■ DIRECTIONS FOR THIS TASK: Copy out the lines exactly, from the start of the records up to and including the line with "[x=2027, y=149]".

Rows from a dataset:
'''
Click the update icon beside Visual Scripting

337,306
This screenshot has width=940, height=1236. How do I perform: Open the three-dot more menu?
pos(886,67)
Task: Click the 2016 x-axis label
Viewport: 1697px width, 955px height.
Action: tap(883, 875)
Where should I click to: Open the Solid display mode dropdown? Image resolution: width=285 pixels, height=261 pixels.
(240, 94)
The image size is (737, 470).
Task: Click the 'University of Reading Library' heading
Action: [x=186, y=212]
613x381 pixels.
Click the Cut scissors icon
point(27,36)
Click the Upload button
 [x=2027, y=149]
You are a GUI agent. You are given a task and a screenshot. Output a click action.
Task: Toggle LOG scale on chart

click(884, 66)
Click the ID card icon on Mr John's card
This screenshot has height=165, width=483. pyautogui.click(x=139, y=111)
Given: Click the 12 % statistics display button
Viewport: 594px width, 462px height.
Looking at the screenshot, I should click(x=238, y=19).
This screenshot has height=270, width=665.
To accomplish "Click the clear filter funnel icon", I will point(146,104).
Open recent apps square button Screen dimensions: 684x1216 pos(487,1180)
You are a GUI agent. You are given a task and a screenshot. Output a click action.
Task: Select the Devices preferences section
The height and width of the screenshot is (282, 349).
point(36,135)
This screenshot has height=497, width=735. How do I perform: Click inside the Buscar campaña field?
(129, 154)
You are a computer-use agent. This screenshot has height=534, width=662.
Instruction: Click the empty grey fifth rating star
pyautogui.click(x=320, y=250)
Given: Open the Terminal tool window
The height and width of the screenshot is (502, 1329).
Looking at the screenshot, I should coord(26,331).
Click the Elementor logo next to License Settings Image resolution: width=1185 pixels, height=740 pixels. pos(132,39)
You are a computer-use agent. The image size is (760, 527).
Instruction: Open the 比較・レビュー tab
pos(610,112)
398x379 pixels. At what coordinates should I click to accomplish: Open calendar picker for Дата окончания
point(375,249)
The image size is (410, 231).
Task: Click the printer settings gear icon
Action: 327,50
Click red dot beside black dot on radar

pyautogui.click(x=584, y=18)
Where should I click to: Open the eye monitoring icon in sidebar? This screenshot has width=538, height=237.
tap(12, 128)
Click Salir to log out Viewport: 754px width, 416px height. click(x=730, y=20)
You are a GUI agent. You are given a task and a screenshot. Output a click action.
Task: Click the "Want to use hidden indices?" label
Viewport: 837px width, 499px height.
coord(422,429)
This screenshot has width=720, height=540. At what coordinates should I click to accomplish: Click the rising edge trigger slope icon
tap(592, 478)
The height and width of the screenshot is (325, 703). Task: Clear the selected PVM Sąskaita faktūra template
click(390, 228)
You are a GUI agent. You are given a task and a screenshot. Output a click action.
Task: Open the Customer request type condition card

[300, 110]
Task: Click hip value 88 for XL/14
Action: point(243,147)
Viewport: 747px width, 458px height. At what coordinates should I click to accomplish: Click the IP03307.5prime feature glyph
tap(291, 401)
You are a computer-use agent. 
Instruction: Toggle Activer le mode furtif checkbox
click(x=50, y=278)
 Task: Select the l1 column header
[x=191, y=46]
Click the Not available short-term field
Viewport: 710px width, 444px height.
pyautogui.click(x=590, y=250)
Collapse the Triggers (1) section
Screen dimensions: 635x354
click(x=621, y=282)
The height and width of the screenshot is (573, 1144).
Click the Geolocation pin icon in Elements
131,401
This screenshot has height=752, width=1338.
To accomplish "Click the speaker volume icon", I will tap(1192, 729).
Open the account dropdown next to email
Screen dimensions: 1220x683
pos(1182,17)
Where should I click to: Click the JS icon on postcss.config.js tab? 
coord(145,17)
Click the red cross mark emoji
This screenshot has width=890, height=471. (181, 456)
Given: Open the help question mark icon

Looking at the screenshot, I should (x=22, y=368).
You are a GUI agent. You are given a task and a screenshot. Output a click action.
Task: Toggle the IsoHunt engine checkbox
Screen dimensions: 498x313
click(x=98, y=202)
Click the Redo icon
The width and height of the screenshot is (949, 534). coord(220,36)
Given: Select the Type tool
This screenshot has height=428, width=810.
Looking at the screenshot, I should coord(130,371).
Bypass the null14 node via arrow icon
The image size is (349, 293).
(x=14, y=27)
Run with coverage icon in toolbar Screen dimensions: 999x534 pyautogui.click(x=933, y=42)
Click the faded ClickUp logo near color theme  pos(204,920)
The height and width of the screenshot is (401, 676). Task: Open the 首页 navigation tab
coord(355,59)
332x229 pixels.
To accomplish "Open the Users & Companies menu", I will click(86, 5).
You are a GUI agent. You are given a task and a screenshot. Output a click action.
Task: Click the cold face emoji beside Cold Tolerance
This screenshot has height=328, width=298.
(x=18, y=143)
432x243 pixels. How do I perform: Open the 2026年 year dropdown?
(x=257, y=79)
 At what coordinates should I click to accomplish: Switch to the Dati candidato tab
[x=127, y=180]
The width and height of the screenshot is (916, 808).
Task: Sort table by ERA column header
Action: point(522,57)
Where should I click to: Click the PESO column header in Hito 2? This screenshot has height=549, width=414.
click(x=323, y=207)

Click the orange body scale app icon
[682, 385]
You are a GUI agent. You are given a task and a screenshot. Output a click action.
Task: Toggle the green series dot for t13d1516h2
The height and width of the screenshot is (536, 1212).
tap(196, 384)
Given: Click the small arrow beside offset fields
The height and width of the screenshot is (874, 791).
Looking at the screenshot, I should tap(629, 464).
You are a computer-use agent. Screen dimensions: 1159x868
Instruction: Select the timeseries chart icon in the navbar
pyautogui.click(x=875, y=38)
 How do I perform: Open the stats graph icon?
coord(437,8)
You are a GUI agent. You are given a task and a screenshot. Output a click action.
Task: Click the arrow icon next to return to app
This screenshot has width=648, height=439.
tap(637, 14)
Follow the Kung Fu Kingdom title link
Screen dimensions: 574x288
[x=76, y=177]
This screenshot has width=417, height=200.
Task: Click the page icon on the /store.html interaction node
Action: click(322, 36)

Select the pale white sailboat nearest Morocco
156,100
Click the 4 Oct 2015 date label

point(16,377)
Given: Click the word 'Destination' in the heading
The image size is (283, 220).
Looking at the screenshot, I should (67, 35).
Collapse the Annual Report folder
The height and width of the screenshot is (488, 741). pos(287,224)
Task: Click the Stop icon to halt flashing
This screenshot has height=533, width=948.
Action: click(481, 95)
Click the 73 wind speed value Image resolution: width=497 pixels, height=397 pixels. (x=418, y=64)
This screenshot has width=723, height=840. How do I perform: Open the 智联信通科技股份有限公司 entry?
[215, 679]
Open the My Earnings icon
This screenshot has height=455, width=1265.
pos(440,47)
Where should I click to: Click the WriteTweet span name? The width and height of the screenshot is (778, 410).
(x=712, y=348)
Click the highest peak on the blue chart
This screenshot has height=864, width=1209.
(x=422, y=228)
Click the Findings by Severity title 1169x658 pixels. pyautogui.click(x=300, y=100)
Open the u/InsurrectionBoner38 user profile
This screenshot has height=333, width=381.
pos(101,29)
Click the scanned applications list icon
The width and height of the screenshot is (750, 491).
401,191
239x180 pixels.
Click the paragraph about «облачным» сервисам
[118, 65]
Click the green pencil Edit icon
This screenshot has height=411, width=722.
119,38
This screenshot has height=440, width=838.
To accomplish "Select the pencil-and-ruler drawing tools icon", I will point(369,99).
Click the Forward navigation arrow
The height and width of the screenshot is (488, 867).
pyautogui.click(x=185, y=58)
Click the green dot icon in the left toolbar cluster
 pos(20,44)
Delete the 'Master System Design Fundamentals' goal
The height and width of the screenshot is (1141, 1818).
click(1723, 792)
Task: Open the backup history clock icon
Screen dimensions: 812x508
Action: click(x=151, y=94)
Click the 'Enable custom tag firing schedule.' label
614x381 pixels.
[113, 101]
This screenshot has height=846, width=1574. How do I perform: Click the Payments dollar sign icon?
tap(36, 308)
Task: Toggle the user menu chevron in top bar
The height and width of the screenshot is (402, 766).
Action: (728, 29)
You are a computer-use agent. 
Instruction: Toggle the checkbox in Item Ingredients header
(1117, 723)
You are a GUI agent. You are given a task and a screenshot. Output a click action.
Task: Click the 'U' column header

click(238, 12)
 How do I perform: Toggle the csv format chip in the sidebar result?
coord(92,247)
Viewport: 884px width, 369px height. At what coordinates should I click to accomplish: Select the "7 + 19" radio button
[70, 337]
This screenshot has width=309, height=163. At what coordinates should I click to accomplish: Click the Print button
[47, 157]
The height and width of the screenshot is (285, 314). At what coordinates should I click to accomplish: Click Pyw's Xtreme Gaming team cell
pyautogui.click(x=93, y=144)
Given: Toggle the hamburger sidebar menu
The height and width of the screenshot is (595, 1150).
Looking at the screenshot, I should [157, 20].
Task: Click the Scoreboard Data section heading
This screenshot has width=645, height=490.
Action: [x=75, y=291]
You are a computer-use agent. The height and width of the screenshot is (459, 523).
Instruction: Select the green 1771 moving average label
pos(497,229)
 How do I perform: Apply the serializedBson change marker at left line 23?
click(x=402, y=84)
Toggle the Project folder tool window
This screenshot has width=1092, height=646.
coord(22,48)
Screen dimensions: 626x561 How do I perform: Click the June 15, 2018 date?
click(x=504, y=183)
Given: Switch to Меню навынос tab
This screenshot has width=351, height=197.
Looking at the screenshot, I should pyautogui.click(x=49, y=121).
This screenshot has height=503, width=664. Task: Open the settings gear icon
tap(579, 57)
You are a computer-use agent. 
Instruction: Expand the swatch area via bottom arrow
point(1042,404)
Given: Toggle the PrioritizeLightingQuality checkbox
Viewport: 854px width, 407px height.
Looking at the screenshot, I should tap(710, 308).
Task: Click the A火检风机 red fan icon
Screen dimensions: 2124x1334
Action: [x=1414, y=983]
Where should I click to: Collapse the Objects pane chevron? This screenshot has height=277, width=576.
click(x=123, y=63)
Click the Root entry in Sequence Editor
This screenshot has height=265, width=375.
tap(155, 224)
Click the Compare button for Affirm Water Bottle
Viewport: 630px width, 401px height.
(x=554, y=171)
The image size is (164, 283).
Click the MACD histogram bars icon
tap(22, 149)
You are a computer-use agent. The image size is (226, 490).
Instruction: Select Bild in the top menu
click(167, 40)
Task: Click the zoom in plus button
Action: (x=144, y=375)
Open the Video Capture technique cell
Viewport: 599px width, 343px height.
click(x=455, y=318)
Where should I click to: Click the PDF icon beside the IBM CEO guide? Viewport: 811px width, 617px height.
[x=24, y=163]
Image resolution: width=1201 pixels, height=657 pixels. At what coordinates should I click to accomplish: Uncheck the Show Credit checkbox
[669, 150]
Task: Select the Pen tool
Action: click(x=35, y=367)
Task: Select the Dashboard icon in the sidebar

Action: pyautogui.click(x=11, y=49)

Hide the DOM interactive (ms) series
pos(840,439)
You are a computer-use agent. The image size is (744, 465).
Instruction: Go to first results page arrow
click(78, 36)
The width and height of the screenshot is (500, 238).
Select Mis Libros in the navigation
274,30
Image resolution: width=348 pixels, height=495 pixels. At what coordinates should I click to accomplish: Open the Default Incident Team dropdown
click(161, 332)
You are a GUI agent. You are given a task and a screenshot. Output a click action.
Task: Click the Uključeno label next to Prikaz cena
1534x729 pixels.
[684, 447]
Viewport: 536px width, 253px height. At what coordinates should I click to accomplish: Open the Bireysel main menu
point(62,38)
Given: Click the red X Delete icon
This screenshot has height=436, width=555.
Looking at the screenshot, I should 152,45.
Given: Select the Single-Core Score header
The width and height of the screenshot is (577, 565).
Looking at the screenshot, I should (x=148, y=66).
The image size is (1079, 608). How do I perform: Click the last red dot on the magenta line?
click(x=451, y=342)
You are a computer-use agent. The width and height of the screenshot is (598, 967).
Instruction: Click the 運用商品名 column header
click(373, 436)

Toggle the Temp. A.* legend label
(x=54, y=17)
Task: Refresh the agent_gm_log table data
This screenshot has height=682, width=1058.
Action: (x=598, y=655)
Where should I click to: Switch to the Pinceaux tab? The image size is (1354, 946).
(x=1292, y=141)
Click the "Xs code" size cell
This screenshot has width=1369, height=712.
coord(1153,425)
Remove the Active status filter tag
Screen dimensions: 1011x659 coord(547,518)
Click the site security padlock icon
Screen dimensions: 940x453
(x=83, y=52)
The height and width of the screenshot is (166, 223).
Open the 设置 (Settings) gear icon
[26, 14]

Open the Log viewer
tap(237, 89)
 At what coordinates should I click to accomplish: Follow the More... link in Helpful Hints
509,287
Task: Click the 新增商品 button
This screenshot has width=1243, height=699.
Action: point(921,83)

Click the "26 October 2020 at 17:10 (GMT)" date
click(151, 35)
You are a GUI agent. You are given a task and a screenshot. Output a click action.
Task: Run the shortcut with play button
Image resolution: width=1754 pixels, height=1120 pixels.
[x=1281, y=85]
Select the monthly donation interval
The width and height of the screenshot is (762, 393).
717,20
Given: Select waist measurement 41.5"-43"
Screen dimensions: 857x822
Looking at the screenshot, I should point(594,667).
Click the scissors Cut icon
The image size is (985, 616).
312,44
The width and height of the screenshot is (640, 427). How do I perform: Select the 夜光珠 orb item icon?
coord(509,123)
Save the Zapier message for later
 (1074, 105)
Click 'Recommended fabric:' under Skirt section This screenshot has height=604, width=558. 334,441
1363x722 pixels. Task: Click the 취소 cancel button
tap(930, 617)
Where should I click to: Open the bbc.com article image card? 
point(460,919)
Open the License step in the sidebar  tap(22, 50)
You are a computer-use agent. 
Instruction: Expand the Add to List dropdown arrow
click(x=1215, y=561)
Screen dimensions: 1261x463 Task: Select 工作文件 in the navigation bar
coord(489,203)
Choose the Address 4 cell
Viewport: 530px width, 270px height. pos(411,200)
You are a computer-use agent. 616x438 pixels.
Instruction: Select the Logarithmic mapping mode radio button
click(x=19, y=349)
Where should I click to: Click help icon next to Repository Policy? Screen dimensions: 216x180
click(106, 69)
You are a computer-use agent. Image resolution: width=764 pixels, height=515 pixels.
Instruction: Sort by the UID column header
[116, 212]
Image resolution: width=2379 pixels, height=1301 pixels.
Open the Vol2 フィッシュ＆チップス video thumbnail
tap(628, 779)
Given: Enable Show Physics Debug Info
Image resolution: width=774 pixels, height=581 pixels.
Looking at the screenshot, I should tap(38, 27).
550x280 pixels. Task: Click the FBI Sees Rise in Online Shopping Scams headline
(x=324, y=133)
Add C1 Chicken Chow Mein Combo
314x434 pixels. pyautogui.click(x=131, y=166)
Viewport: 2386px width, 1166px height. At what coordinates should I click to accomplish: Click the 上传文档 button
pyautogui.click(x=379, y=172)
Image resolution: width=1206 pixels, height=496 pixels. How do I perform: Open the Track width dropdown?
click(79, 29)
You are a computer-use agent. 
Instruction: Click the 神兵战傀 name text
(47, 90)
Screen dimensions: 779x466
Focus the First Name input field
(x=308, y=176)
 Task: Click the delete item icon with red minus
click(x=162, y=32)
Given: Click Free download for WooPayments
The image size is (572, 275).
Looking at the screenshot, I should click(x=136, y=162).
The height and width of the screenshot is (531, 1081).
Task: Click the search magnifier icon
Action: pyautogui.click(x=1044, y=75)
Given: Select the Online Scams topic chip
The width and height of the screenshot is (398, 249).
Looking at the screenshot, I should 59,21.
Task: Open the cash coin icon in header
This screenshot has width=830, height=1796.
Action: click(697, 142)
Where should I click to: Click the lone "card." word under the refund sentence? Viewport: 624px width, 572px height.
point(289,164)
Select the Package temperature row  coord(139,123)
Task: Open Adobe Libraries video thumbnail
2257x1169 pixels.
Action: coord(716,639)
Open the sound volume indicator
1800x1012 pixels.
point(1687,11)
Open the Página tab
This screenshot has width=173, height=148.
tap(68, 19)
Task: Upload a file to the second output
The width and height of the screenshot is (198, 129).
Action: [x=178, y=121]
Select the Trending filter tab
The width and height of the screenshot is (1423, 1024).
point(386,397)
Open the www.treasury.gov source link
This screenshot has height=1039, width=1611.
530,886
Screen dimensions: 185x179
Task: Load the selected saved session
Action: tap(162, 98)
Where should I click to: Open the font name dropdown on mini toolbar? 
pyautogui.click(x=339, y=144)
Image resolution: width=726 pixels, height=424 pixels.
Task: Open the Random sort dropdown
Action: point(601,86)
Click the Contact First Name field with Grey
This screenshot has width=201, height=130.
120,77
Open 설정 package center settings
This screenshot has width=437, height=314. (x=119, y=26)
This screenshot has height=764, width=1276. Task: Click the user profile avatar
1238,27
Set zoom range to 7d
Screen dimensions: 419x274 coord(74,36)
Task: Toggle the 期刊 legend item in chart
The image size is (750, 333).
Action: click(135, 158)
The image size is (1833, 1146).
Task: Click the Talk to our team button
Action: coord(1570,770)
'''
■ RESULT:
Click the update icon beside Visual Scripting

337,306
This screenshot has width=940, height=1236. How do I perform: Open the three-dot more menu?
pos(886,67)
Task: Click the 2016 x-axis label
Viewport: 1697px width, 955px height.
Action: tap(883, 875)
Where should I click to: Open the Solid display mode dropdown? Image resolution: width=285 pixels, height=261 pixels.
(240, 94)
The image size is (737, 470).
Task: Click the 'University of Reading Library' heading
Action: [x=186, y=212]
613x381 pixels.
Click the Cut scissors icon
point(27,36)
Click the Upload button
 [x=2027, y=149]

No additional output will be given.